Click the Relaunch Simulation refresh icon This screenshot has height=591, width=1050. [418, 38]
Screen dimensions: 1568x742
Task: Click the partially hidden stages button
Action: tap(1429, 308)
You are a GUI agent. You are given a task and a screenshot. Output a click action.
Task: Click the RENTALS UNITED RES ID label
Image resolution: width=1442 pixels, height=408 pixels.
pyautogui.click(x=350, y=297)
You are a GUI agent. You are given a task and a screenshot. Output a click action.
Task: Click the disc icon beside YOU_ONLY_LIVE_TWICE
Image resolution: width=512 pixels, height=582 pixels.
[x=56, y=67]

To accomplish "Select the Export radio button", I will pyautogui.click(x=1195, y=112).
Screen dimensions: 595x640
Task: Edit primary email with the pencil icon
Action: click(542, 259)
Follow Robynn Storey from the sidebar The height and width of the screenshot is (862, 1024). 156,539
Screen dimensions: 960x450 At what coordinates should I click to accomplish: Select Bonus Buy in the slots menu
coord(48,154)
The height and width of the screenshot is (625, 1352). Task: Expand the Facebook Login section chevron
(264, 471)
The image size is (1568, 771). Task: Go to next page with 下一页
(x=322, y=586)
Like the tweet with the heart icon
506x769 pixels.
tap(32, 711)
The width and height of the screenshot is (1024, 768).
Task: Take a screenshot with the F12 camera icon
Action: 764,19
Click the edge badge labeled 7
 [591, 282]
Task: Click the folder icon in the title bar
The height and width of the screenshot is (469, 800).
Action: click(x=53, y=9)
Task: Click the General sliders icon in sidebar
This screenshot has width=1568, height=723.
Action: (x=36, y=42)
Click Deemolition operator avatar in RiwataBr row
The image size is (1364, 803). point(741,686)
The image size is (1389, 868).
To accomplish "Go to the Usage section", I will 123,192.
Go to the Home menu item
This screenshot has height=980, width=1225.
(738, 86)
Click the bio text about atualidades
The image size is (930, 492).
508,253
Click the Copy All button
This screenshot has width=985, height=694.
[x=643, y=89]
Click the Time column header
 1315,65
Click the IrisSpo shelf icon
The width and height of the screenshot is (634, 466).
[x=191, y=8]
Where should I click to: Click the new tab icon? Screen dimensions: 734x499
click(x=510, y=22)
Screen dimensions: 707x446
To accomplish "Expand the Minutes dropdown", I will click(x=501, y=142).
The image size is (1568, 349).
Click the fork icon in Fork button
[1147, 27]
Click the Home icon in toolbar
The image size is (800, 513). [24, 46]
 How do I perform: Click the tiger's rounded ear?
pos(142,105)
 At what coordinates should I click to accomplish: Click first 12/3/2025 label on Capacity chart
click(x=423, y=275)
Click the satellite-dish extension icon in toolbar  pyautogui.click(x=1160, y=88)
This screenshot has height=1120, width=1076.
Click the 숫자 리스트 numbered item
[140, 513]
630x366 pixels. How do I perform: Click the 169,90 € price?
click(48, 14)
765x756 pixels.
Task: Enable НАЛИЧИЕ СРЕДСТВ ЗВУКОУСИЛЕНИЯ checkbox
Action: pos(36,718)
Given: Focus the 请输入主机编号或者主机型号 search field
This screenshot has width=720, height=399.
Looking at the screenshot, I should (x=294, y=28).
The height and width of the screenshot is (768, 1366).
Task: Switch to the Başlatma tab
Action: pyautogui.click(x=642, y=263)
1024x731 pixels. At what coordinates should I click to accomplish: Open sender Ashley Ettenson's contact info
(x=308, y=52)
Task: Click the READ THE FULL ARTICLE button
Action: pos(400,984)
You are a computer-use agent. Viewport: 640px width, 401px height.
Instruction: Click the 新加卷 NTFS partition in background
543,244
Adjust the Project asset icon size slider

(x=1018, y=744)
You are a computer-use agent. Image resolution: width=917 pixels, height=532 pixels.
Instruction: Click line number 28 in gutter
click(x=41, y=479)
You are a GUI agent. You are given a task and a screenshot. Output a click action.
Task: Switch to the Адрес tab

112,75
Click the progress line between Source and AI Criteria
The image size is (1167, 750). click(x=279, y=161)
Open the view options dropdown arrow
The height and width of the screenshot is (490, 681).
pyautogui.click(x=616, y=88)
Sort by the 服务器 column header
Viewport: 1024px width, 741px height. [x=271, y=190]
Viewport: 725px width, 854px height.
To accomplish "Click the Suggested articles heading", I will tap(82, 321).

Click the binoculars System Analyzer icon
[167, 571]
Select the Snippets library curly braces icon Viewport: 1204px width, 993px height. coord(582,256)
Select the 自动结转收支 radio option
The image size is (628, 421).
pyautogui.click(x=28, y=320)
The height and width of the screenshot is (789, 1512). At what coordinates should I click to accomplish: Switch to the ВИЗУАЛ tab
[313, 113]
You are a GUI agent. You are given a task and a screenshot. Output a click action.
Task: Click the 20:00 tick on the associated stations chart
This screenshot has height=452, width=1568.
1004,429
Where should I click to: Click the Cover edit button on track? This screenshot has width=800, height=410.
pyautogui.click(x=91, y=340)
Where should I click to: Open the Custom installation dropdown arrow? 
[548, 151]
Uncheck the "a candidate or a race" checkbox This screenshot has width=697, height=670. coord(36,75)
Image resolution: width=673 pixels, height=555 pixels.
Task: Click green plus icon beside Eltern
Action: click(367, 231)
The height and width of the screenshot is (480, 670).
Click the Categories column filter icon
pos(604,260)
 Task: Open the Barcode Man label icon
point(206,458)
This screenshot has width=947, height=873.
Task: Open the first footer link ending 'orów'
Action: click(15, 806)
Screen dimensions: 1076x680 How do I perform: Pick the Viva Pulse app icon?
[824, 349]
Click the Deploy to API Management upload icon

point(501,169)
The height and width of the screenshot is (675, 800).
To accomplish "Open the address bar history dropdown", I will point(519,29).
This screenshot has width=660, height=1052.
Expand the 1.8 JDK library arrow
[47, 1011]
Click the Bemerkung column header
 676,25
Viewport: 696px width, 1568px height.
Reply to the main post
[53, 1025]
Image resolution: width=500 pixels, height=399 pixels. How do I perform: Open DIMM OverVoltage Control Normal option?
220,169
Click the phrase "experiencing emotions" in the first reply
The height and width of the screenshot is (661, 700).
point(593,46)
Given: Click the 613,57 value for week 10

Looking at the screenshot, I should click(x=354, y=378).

# Work task:
Write out exactly, please, the lines beginning at the start of the material and ending with the line that holds "Task: Click the disc", both included.

# Answer box:
Click the Relaunch Simulation refresh icon This screenshot has height=591, width=1050. [418, 38]
Screen dimensions: 1568x742
Task: Click the partially hidden stages button
Action: tap(1429, 308)
You are a GUI agent. You are given a task and a screenshot. Output a click action.
Task: Click the RENTALS UNITED RES ID label
Image resolution: width=1442 pixels, height=408 pixels.
pyautogui.click(x=350, y=297)
You are a GUI agent. You are given a task and a screenshot. Output a click action.
Task: Click the disc icon beside YOU_ONLY_LIVE_TWICE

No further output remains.